Jakarta, FORTUNE - Sejak tahun 2007 Marche Cullinary malang melintang di industri F&B Tanah Air. General Manager Commercial Marche Cullinary, Aditya Tjandra, mengatakan saat ini perusahaan menaungi enam jenama kuliner.
"Ada Mokka Coffee, Mama Malaka, Yong Tau Fu, Gyu Jin Tepan, Singapore Street Kitchen, dan Kitchen Avenue. Kami juga memiliki layanan catering, mengakomodasi cooking class, dan food services lainnya," ujar Aditya dalam temu media di Jakarta, Rabu (28/8).
Adit menjelaskan, Marche Cullinary merupakan gabungan dari berbagai brand tersebut, tetapi Yong Tau Fu jauh lebih lama hadir sebelum holding itu terbentuk. Pada 2020 barulah Marche Cullinary hadir. Alasannya, pandemi menjadi momentum untuk memperkuat positioning agar lebih dikenal.
"Kita kumpulkan semua brand kita menjadi Marche Cullinary. Tantangannya karena kita punya banyak brand, tapi pelanggan tidak tahu bahwa itu di bawah naungan yang sama," katanya, menambahkan.
Menurutnya, sepanjang berada di industri F&B holding Marche Cullinary menghadapi sejumlah tantangan, mulai dari pandemi hingga perubahan lanskap konsumen. Berbagai strategi dilakukan untuk menyiasati agar bisnis tetap eksis di tengah dinamika situasi tersebut.
Langkah memperkuat posisi diawali dari melebur manajemen. "Saat pandemi tadinya all brand manajemennya terpisah, jalan sendiri-sendiri. Dengan digabung jadi satu grup besar semua jalan bareng. Otomatis bargaining power kita terhadap pemilik lokasi ritel seperti mall semakin kuat," ujarnya.
Strategi membidik lokasi hingga rebranding
Setelah pandemi, Adit melihat ada perubahan lanskap kuliner di tanah Air mulai dari spending power yang berkurang. Untuk menyiasatinya, perusahaan melakukan riset ulang.
"Kami melakukan penyesuaian harga. Kita juga menilai lokasi di perkantoran justru lebih dominan untuk penjualan dibanding mall. Saat ini kita lihat mall hanya ramai di Sabtu dan Minggu, di weekday memang ada pengunjung tapi spending kurang. Berbeda dengan perkantoran, pelanggan sekarang lebih memilih lokasi untuk meeting misalnya, yang dekat dengan tempat kerja," kata Adit.

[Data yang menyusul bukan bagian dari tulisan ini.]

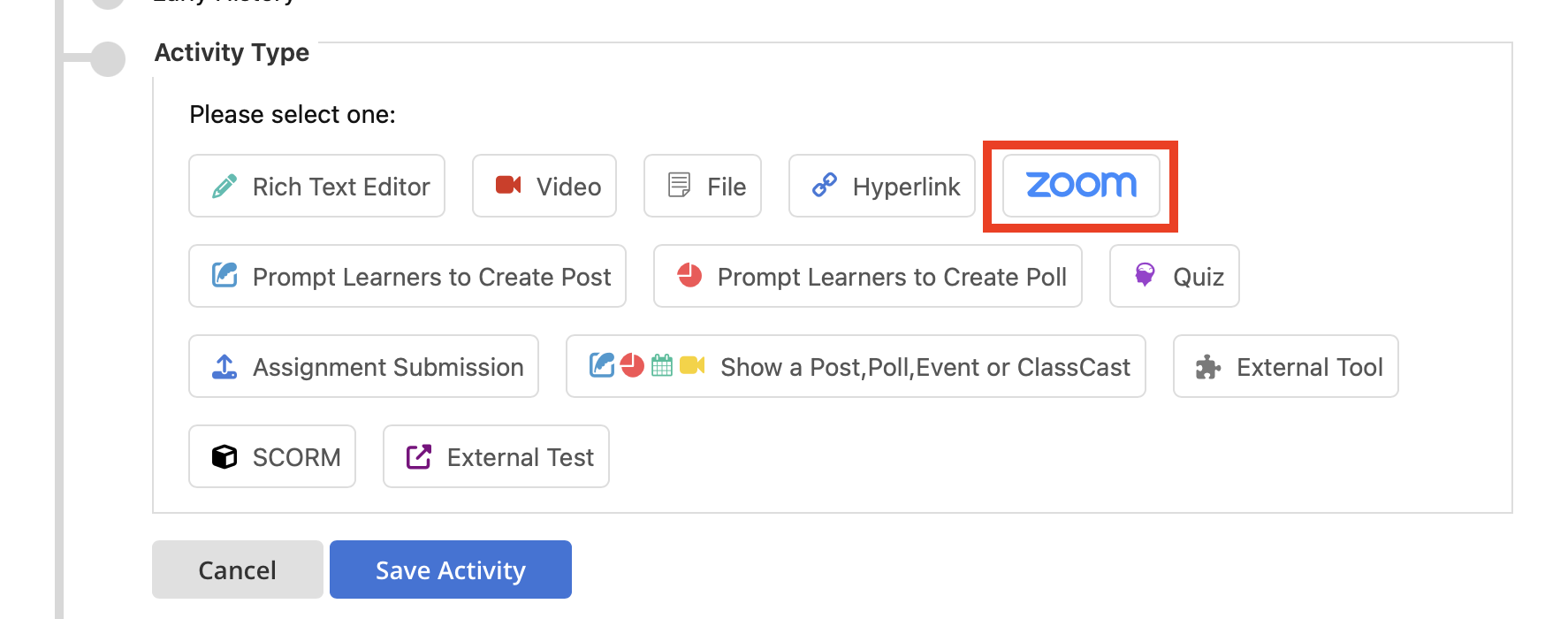Select Show a Post, Poll, Event or ClassCast
The image size is (1568, 619).
click(856, 366)
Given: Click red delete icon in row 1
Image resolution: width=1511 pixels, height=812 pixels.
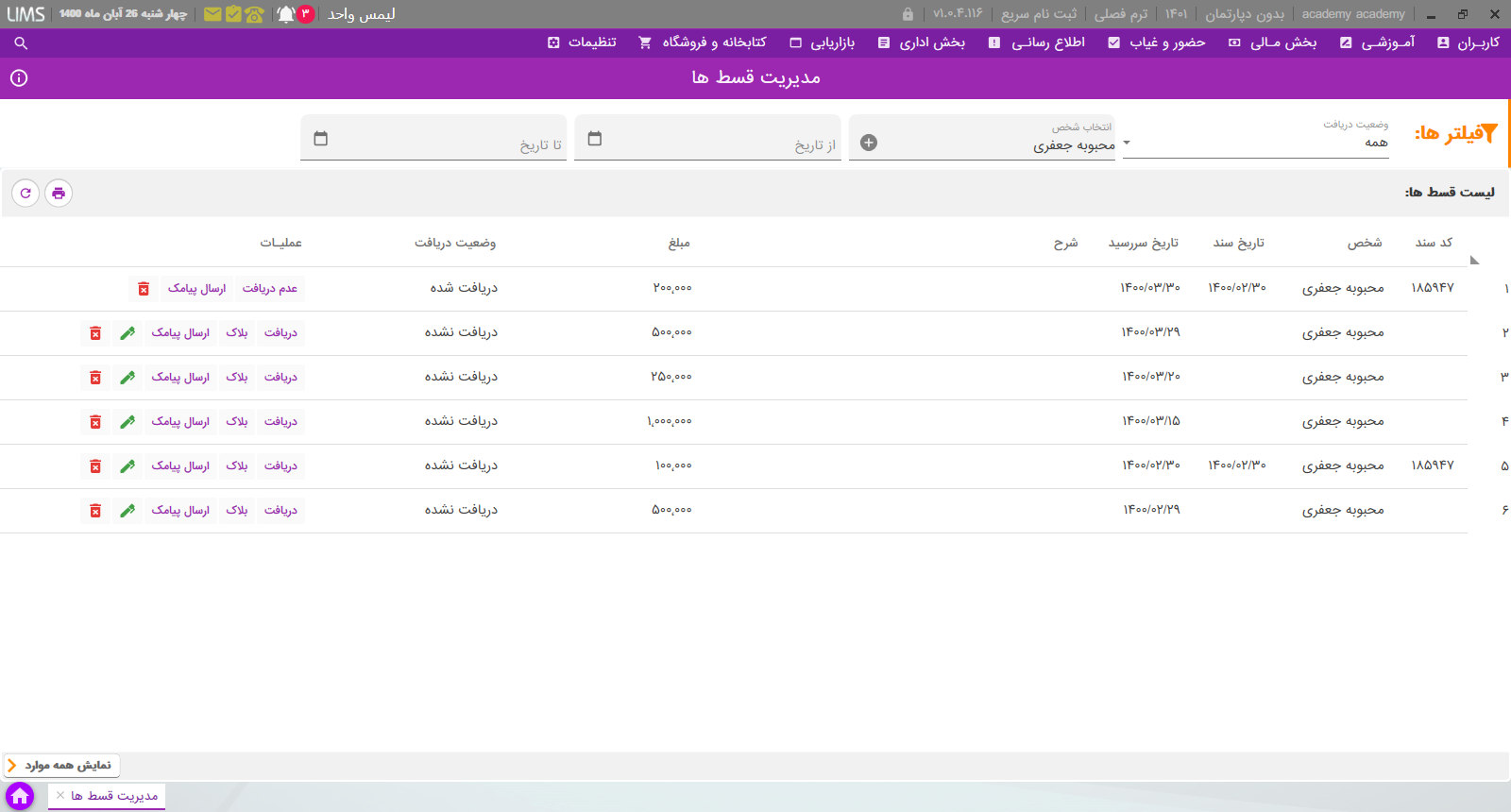Looking at the screenshot, I should click(x=144, y=289).
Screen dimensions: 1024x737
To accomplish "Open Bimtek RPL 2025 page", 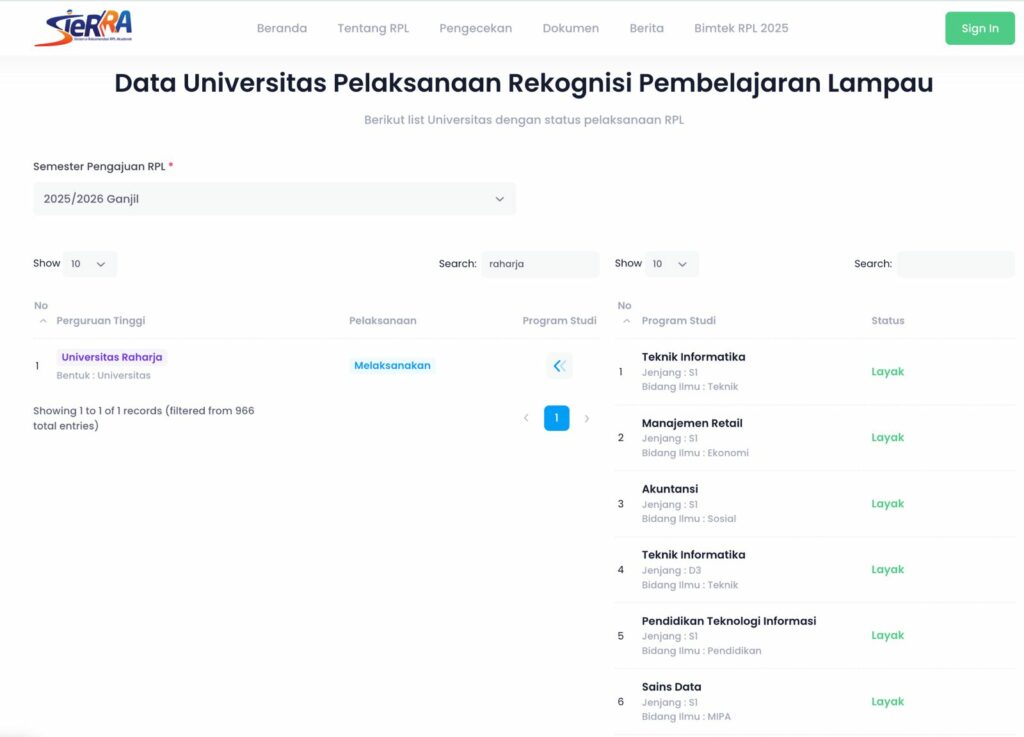I will 741,28.
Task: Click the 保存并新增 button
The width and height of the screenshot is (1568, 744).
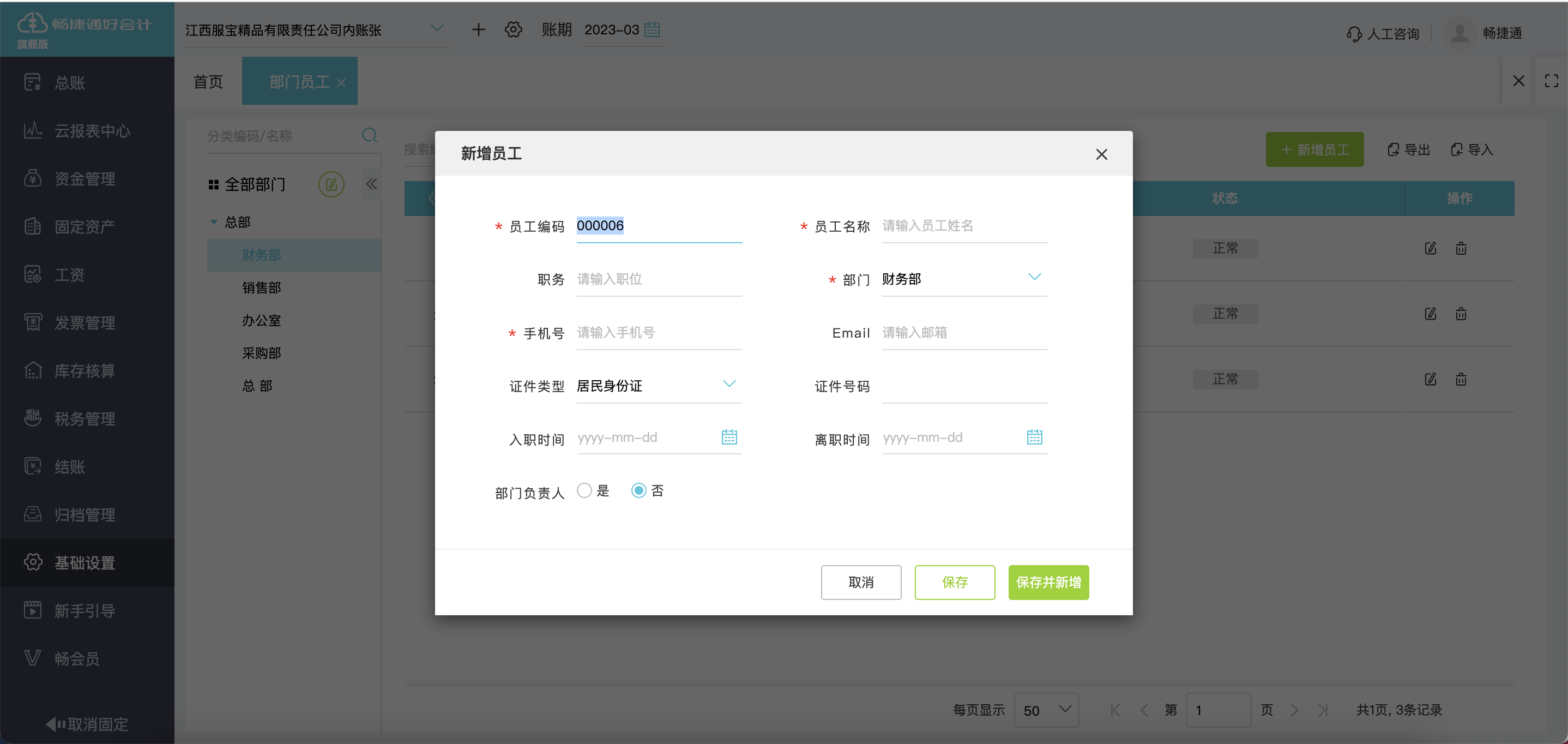Action: point(1049,581)
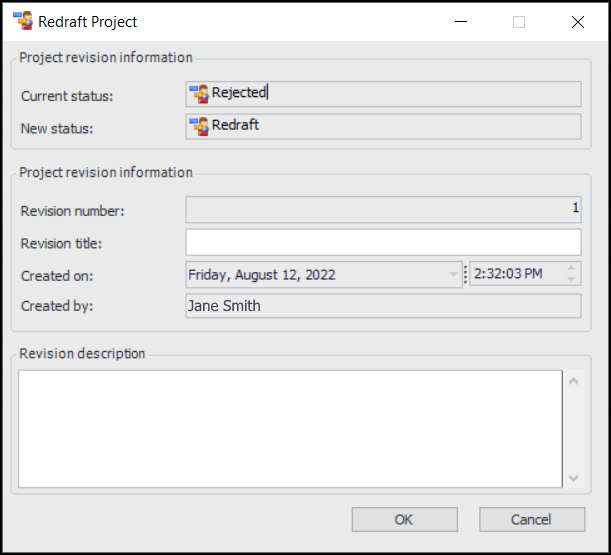Decrease the time with spinner down arrow

click(572, 280)
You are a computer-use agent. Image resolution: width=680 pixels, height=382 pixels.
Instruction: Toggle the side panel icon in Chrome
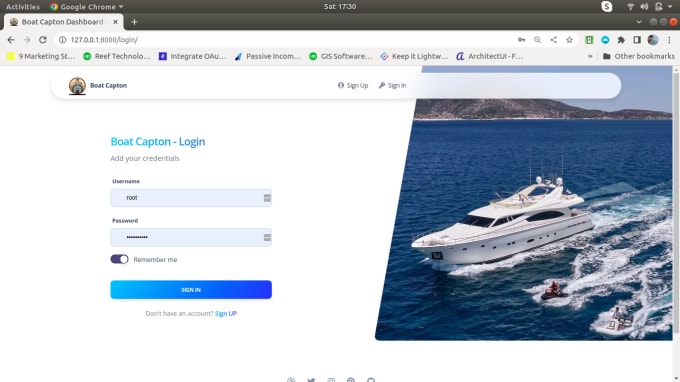(637, 40)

Peluang itu dimanfaatkan dengan membuka gerai di perkantoran sejak tahun lalu. Terbaru, perusahaan membuka Mama Malaka di gedung Patra Jasa pada Agustus 2024. "Kita lihat potensinya besar karena banyak office building yang belum punya retail store memadai. Misal setiap hari ada ribuan orang lalu lalang di Patra Jasa, sebelumnya di sini hanya satu tempat makan, ini ada peluang juga buat kita," ujarnya.
Selain itu, Marche Cullinary juga melakukan rebranding dengan memperbarui logo Mama Malaka agar lebih kekinian. Semula restoran yang didirikan pada 2008 dan menyajikan berbagai masakan peranakan (Cina Melayu) ini identik dengan konsumen yang lebih mature.
"Sekarang kita ingin mengubah imej jadi lebih kekinian, ingin menjaring semua lapisan konsumen. Ada VIP room juga untuk mengakomodasi kebutuhan rapat. Jadi anak-anak muda tidak takut untuk masuk," katanya.
Selain itu, mengubah menu signature dari yang hanya masakan peranakan menjadi kombinasi 50 persen menu Indonesia untuk menyesuaikan lidah masyarakat. Beberapa menu menjadi andalan, misalnya hidangan pembuka (appetizer) seperti jagung kriwil yang memiliki sensasi gurih manis pedas, serta hidangan utama berupa nasi lemak dan aneka menu ikan dengan Kerapu asam manis dan saus mangga, serta dessert es kacang yang otentik.
Adit mengatakan, saat ini ada 40 outlet dari seluruh brand Marche Cullinary yang tersebar di jabodetabek dan Bandung. Hingga akhir tahun 2024, masih menargetkan ekspansi meskipun ia tak memerinci detailnya.
Sebagai informasi, Marche Cullinary dan PT Foodindo Dwivestamas merupakan bagian dari satu holding company yang memiliki bisnis utama dalam memproduksi aneka saus dan bumbu masakan dengan brand My Taste (di bawah anak usaha PT Kulinari Boga Sejahtera). Sinergi ini juga menjadi strategi untuk menghadirkan produk dengan bahan baku terbaik kepada konsumen, termasuk pecinta kuliner.